• Work to do
Find each line in the items below that contains the word "gear", and copy those lines.
--- Provided data ---
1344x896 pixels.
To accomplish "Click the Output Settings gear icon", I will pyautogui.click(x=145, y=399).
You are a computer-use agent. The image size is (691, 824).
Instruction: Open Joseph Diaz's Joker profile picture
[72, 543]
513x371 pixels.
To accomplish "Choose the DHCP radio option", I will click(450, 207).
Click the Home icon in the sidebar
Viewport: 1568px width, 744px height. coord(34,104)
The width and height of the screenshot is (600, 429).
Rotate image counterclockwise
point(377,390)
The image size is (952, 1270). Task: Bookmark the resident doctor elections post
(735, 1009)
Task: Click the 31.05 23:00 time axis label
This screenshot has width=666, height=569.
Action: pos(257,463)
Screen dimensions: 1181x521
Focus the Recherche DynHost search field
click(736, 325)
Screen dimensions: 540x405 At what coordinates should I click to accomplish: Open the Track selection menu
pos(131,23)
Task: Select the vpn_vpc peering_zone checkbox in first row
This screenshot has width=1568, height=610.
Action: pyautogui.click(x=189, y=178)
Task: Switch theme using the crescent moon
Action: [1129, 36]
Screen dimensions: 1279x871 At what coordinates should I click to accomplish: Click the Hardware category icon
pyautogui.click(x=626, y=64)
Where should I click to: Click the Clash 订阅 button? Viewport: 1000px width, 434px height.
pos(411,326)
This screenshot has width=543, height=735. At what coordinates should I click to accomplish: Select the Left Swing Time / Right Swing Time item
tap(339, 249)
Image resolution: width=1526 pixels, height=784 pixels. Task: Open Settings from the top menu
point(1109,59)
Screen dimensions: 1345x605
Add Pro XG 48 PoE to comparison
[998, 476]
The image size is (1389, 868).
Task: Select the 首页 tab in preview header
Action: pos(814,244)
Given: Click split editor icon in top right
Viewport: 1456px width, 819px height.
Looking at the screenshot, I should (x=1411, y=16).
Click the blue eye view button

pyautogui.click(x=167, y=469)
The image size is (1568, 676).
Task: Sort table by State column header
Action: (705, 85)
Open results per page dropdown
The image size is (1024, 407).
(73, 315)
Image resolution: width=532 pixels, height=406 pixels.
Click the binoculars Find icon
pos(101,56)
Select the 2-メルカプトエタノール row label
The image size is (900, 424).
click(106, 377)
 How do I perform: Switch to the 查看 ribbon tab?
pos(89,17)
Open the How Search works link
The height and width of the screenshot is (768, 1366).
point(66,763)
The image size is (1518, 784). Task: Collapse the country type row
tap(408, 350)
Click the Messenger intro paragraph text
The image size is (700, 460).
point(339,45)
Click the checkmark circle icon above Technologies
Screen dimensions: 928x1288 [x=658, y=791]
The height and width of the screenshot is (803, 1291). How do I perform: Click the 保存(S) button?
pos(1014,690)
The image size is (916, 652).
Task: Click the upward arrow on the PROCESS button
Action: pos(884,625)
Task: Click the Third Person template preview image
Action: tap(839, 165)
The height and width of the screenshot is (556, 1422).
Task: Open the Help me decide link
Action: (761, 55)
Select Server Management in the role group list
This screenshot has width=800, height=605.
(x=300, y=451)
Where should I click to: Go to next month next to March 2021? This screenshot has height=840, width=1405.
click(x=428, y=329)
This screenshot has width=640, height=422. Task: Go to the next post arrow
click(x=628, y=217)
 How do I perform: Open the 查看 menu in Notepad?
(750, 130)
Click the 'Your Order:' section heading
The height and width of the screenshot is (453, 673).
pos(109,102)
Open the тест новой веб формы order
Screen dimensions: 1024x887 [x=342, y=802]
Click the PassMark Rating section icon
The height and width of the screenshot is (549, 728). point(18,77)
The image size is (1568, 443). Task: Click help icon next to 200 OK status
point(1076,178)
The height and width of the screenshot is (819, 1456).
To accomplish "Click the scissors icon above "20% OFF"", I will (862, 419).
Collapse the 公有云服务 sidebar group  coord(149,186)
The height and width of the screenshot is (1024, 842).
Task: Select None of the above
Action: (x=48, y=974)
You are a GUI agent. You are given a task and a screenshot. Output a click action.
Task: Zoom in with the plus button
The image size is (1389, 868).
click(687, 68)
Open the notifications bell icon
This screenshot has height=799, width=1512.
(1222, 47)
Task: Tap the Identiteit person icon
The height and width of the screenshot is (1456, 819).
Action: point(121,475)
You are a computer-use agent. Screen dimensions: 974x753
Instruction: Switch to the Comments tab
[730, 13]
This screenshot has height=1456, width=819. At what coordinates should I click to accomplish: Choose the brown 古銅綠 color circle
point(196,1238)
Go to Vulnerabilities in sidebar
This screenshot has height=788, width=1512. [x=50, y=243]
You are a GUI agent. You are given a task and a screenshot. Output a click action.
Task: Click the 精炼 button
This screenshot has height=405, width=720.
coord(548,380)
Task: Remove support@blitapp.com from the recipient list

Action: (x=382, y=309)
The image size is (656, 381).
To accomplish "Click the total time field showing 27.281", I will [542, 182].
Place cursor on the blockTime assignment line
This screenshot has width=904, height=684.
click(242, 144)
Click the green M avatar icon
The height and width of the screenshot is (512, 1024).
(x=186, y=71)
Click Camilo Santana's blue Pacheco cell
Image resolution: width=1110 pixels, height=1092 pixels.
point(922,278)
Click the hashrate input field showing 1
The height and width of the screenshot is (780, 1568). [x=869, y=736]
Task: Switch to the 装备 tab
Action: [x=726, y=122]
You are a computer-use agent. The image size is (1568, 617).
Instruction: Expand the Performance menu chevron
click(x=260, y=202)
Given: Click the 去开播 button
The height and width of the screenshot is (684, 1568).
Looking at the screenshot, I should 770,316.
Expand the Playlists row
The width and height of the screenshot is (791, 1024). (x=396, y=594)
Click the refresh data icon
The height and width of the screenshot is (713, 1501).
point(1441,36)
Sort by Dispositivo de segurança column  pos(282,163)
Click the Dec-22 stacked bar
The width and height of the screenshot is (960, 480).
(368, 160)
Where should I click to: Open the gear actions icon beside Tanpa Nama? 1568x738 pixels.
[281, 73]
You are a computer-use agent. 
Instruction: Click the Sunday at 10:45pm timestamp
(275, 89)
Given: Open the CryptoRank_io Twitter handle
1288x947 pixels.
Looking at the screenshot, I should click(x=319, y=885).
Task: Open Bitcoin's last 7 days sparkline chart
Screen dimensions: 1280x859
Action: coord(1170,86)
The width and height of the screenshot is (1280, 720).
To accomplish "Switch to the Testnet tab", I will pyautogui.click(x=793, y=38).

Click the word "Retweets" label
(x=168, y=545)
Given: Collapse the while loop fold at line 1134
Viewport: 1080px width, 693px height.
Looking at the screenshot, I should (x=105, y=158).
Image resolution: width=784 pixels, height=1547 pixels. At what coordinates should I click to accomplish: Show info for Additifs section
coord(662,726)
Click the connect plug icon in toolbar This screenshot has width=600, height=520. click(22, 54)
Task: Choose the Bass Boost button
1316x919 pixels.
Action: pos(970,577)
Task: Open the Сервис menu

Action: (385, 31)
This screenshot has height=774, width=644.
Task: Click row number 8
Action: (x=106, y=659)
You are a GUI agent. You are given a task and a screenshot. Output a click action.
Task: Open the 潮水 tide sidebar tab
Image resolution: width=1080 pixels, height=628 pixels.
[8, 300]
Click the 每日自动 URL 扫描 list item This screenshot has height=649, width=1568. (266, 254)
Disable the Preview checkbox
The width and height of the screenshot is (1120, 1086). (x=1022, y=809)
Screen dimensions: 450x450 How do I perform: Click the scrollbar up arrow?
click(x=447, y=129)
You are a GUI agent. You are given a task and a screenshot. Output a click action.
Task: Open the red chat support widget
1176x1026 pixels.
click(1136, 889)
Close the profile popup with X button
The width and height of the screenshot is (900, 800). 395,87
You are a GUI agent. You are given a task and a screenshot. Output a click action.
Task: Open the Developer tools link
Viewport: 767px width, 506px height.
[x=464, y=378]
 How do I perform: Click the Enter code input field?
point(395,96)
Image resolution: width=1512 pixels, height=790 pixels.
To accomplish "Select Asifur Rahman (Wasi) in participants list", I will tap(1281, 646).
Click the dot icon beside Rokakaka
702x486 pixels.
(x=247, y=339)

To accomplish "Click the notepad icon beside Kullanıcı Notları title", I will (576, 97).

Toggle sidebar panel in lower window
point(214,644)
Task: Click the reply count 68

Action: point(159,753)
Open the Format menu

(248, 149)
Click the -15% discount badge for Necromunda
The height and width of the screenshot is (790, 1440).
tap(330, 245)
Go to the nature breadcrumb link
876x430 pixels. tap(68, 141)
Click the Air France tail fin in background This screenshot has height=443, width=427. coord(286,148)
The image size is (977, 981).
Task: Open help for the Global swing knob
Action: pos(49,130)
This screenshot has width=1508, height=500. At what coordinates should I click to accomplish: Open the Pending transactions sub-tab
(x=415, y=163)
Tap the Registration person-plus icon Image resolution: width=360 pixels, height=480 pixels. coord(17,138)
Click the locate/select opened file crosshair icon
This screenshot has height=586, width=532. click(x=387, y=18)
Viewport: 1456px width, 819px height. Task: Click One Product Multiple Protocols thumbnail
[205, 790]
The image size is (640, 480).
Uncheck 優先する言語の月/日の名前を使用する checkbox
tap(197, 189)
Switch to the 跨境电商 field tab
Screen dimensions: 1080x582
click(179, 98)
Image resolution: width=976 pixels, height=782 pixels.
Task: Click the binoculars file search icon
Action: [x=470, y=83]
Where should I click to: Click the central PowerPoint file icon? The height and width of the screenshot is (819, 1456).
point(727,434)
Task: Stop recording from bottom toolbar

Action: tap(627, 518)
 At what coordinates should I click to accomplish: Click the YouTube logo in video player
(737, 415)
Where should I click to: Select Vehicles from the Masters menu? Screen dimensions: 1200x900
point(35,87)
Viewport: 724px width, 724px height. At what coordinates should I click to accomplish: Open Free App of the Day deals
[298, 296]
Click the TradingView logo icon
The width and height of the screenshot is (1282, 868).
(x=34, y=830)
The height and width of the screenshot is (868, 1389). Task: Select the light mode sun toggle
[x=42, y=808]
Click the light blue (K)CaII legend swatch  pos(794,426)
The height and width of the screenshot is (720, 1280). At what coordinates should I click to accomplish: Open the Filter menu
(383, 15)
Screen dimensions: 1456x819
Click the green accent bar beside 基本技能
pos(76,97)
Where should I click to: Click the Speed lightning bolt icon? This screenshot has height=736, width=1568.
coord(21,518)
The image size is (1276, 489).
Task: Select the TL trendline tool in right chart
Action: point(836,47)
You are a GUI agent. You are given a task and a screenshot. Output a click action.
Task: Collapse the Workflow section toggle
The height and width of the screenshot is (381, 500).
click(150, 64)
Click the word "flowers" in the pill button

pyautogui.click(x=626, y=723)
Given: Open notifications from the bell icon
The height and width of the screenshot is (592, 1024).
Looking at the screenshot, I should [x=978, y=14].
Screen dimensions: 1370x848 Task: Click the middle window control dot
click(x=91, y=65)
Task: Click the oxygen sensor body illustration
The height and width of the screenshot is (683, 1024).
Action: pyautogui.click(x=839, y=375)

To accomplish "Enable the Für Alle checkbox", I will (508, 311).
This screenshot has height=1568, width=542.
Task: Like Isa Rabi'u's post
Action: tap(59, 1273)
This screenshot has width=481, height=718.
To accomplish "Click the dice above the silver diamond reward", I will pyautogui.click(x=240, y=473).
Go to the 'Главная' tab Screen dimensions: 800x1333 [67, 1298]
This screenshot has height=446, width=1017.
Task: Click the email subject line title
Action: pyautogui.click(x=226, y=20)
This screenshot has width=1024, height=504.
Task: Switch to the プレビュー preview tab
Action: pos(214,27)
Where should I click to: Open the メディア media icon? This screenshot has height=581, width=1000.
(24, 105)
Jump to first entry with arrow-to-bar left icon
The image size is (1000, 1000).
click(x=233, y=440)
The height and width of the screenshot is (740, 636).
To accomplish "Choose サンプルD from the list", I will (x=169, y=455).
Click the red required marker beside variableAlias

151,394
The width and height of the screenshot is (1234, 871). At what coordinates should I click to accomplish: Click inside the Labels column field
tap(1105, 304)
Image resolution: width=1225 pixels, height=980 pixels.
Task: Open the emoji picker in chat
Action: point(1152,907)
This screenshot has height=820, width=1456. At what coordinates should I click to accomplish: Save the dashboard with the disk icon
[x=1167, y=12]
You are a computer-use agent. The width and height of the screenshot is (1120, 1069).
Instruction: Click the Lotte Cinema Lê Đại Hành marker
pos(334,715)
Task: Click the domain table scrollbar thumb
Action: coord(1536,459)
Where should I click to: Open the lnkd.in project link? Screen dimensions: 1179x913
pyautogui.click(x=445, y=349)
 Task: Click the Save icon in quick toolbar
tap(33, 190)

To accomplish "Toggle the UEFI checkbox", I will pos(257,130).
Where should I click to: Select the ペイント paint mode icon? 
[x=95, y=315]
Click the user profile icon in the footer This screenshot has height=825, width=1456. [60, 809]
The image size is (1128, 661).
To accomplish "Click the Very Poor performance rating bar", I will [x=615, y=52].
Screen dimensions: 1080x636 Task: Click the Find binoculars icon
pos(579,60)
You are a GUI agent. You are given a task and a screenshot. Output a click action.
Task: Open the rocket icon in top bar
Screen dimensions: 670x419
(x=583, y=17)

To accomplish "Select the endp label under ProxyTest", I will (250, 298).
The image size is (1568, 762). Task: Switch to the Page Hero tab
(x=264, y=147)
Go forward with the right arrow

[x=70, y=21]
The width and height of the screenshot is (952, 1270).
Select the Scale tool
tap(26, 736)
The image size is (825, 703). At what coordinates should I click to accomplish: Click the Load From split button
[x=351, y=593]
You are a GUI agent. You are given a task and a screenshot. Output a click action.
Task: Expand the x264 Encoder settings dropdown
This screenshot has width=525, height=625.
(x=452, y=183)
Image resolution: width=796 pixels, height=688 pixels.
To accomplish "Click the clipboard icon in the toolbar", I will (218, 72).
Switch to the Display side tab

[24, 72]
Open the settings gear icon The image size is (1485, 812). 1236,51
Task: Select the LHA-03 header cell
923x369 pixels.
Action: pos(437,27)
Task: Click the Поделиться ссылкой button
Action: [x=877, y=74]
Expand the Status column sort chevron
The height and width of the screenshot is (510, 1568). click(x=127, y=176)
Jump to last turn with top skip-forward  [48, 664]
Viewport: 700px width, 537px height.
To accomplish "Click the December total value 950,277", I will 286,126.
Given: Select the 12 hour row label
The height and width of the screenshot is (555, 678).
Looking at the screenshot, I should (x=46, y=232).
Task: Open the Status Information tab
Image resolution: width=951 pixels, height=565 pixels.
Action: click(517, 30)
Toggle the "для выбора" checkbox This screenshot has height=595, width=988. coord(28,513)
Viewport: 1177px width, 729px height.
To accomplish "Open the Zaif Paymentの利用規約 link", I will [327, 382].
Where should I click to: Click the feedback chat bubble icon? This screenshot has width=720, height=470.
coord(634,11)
---
• Correct output
To accomplish "Click the Output Settings gear icon", I will pyautogui.click(x=145, y=399).
Where should I click to: Open the gear actions icon beside Tanpa Nama? 1568x738 pixels.
Open the settings gear icon The image size is (1485, 812). 1236,51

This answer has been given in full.